• **What you should do**: Reproduce the lines of the listing below verbatim, starting at the line containing "1373x772 pixels." and ending after the line containing "[x=255, y=152]".

(Dataset excerpt)

━━━━━━━━━━━━━━━━━━━━━━━━━━━━━━

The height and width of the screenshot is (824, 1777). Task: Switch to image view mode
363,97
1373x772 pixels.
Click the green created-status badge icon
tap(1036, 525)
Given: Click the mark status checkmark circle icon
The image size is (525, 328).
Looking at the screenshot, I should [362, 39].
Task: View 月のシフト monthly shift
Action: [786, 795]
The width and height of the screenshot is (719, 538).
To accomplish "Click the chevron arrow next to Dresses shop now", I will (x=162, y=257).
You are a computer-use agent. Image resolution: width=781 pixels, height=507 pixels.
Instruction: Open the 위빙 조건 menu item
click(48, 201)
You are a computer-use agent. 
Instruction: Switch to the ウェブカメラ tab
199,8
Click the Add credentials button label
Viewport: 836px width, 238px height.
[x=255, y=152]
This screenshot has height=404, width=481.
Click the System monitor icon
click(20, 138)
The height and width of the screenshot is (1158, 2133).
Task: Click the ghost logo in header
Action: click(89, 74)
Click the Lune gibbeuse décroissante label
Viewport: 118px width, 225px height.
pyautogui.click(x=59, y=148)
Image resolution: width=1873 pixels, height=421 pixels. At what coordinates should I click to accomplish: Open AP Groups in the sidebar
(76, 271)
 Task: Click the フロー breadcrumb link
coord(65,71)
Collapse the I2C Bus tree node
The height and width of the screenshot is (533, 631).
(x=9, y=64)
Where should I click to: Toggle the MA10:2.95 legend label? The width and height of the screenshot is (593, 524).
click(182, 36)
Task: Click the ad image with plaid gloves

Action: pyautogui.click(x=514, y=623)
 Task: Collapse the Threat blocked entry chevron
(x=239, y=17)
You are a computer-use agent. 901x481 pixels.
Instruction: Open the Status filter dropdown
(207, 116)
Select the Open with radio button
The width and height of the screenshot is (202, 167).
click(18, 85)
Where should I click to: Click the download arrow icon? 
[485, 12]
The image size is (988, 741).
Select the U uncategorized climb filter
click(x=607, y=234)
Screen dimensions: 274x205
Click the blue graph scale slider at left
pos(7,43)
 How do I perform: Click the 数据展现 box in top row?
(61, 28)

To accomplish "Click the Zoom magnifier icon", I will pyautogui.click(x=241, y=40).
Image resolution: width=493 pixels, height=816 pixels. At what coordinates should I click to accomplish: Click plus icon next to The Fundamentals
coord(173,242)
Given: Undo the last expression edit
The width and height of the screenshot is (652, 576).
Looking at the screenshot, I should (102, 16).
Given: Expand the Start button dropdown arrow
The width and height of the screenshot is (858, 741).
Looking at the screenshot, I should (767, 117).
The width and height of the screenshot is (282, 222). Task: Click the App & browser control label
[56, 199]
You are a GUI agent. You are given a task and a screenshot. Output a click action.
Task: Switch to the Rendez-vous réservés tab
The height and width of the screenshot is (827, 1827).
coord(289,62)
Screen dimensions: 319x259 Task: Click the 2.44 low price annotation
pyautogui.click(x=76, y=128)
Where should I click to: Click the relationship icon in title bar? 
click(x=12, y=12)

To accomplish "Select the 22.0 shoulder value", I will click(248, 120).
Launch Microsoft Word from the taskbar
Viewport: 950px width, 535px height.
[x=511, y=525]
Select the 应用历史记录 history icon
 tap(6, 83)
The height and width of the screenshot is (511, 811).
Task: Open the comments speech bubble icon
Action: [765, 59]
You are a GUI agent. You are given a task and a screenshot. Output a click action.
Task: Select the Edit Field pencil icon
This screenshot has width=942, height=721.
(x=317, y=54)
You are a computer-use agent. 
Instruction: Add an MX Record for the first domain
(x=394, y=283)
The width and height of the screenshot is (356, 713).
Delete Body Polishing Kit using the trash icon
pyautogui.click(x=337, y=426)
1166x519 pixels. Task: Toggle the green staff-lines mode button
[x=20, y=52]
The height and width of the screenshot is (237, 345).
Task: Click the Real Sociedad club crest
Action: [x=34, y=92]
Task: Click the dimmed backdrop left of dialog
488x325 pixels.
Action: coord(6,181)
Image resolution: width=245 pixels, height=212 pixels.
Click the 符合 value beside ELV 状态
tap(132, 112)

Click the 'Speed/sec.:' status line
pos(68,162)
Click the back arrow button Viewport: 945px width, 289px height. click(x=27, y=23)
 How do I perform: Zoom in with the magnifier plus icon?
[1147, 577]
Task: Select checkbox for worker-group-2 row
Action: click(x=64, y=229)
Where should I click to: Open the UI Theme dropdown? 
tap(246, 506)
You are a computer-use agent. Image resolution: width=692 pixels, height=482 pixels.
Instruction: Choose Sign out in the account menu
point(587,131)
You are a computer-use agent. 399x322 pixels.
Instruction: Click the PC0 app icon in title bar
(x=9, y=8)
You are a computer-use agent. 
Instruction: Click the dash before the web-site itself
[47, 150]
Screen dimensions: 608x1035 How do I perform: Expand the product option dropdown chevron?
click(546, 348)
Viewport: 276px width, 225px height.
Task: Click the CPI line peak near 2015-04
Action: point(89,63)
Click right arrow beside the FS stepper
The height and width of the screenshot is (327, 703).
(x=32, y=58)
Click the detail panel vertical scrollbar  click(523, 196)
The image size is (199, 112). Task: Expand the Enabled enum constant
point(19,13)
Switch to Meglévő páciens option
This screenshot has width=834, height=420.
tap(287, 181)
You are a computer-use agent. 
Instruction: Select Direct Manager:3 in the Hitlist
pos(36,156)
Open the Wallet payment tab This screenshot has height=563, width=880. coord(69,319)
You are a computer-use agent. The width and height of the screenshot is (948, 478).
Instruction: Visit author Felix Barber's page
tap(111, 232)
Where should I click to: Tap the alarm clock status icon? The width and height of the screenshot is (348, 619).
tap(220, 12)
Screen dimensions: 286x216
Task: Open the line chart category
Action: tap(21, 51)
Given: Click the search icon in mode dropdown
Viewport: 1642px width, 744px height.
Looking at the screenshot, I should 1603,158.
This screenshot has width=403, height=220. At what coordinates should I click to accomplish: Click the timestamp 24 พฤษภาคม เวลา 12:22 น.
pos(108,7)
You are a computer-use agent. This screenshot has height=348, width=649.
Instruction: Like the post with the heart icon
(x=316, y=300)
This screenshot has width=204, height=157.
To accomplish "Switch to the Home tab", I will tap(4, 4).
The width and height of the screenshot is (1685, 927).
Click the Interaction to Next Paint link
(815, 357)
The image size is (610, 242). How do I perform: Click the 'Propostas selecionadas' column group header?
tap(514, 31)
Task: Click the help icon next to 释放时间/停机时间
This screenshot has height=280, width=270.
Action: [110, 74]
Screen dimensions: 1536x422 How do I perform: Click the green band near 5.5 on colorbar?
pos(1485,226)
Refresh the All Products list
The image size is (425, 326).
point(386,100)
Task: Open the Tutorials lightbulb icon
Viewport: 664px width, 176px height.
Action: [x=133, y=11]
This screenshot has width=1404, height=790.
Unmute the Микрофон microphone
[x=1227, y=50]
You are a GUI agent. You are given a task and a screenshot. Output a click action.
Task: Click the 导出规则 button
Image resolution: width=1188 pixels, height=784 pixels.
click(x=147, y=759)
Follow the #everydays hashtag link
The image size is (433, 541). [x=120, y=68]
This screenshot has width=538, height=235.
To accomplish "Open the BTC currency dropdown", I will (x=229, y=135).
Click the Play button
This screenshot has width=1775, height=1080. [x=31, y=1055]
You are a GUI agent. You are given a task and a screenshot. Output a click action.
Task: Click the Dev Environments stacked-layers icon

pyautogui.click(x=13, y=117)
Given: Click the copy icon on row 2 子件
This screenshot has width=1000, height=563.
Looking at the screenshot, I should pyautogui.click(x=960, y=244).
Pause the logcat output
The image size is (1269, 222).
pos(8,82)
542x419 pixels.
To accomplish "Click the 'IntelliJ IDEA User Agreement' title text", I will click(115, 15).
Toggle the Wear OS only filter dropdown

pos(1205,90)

━━━━━━━━━━━━━━━━━━━━━━━━━━━━━━

• **Worked answer**:
1373x772 pixels.
Click the green created-status badge icon
tap(1036, 525)
Given: Click the mark status checkmark circle icon
The image size is (525, 328).
Looking at the screenshot, I should [362, 39].
Task: View 月のシフト monthly shift
Action: [786, 795]
The width and height of the screenshot is (719, 538).
To accomplish "Click the chevron arrow next to Dresses shop now", I will (x=162, y=257).
You are a computer-use agent. Image resolution: width=781 pixels, height=507 pixels.
Instruction: Open the 위빙 조건 menu item
click(48, 201)
You are a computer-use agent. 
Instruction: Switch to the ウェブカメラ tab
199,8
Click the Add credentials button label
Viewport: 836px width, 238px height.
[x=255, y=152]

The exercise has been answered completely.